Starting at the line that contains "1456x819 pixels.", write out each line exactly through the last one in the material below, and nothing more; omit all pictures.

_PROVIDED MATERIAL_
▬▬▬

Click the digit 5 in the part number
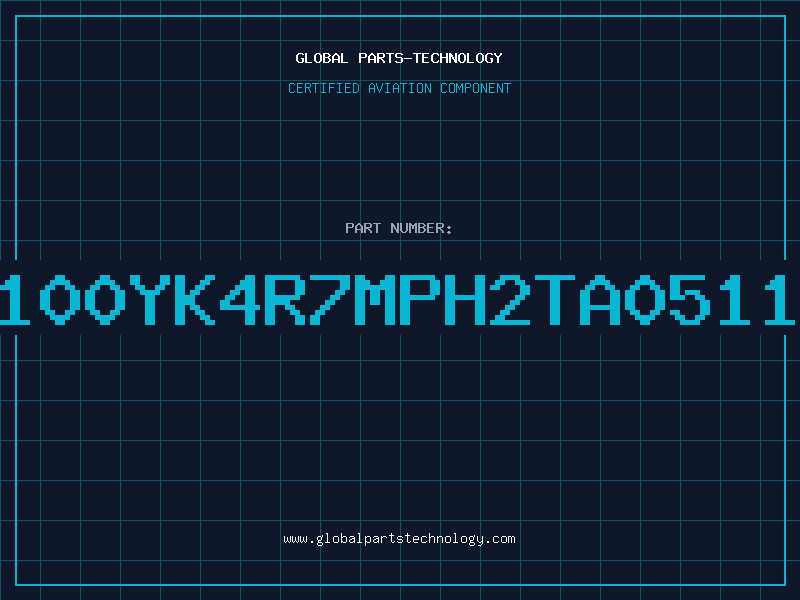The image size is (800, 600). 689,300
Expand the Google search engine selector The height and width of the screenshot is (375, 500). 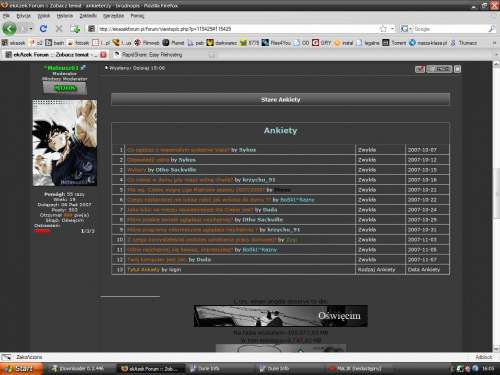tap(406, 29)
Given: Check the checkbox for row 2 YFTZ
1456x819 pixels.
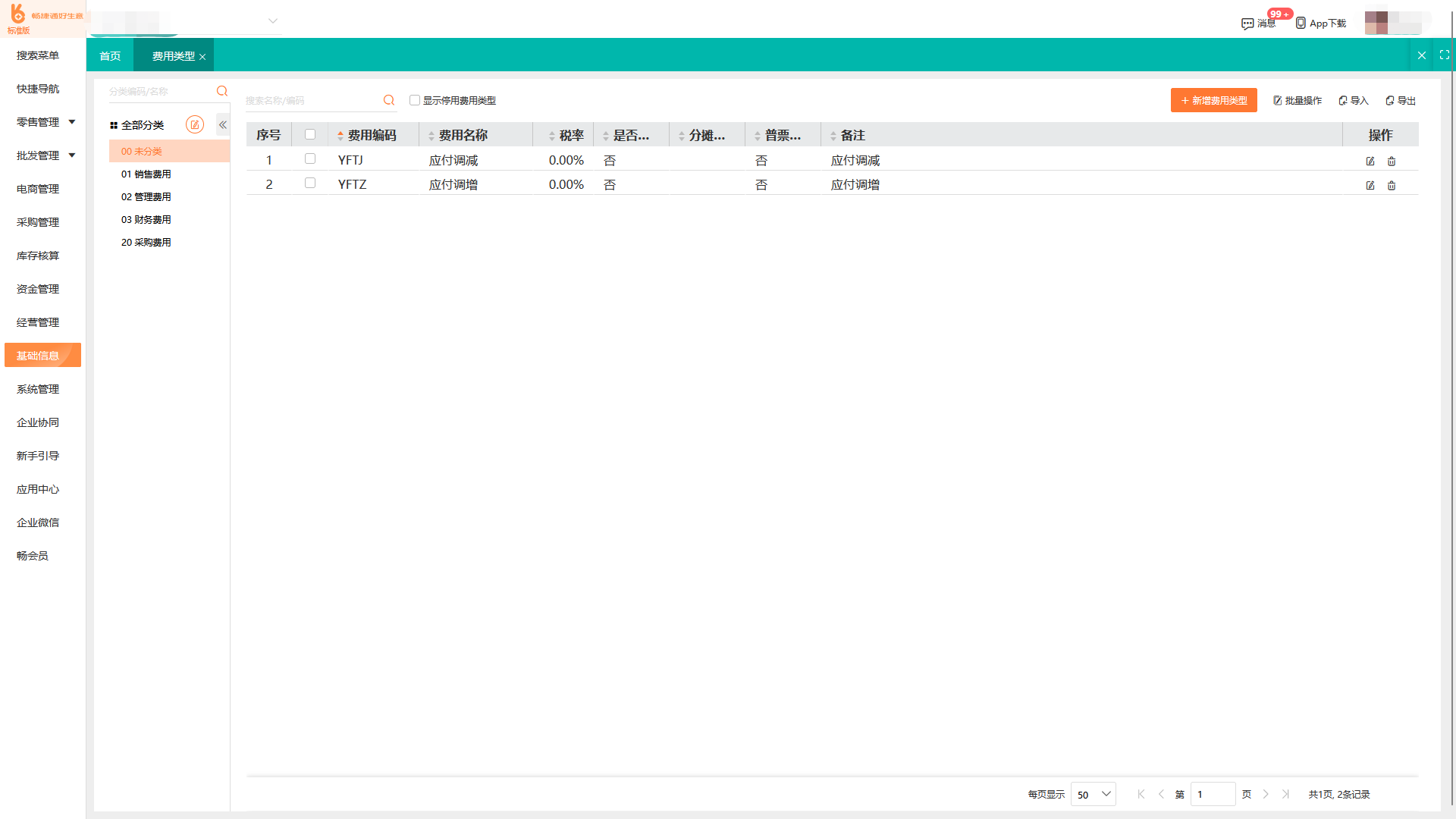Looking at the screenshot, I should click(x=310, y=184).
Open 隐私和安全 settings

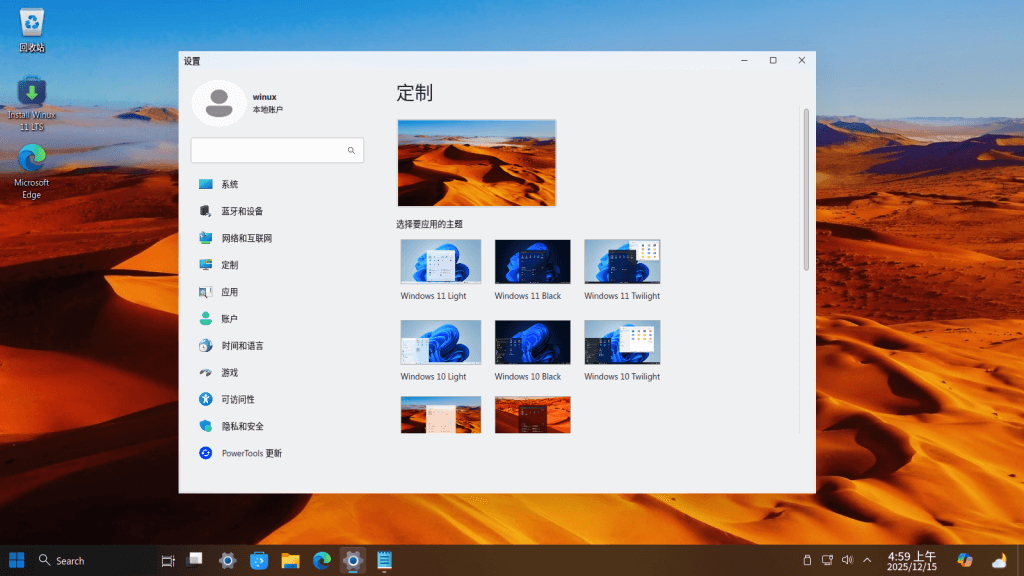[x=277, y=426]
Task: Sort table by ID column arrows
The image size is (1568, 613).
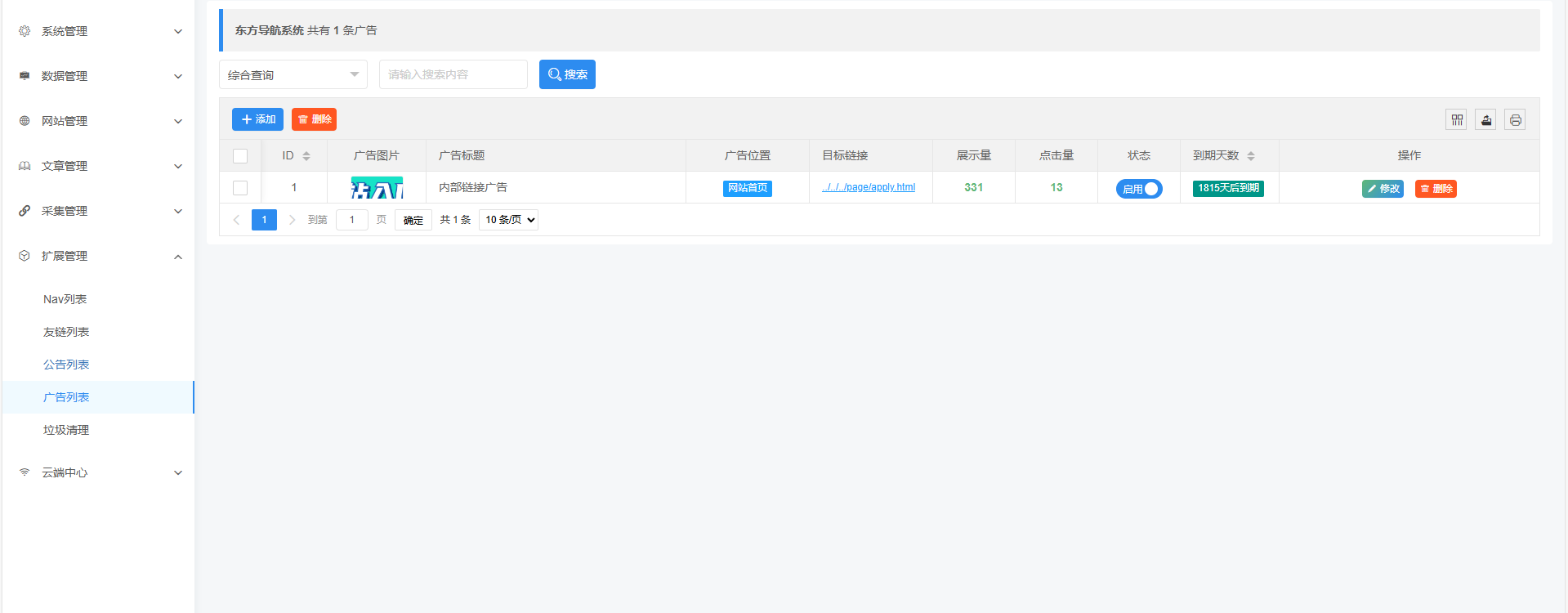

▬▬▬

_ANSWER SPACE_
1456x819 pixels.
Looking at the screenshot, I should click(x=310, y=184).
Open 隐私和安全 settings

[x=277, y=426]
Task: Sort table by ID column arrows
The image size is (1568, 613).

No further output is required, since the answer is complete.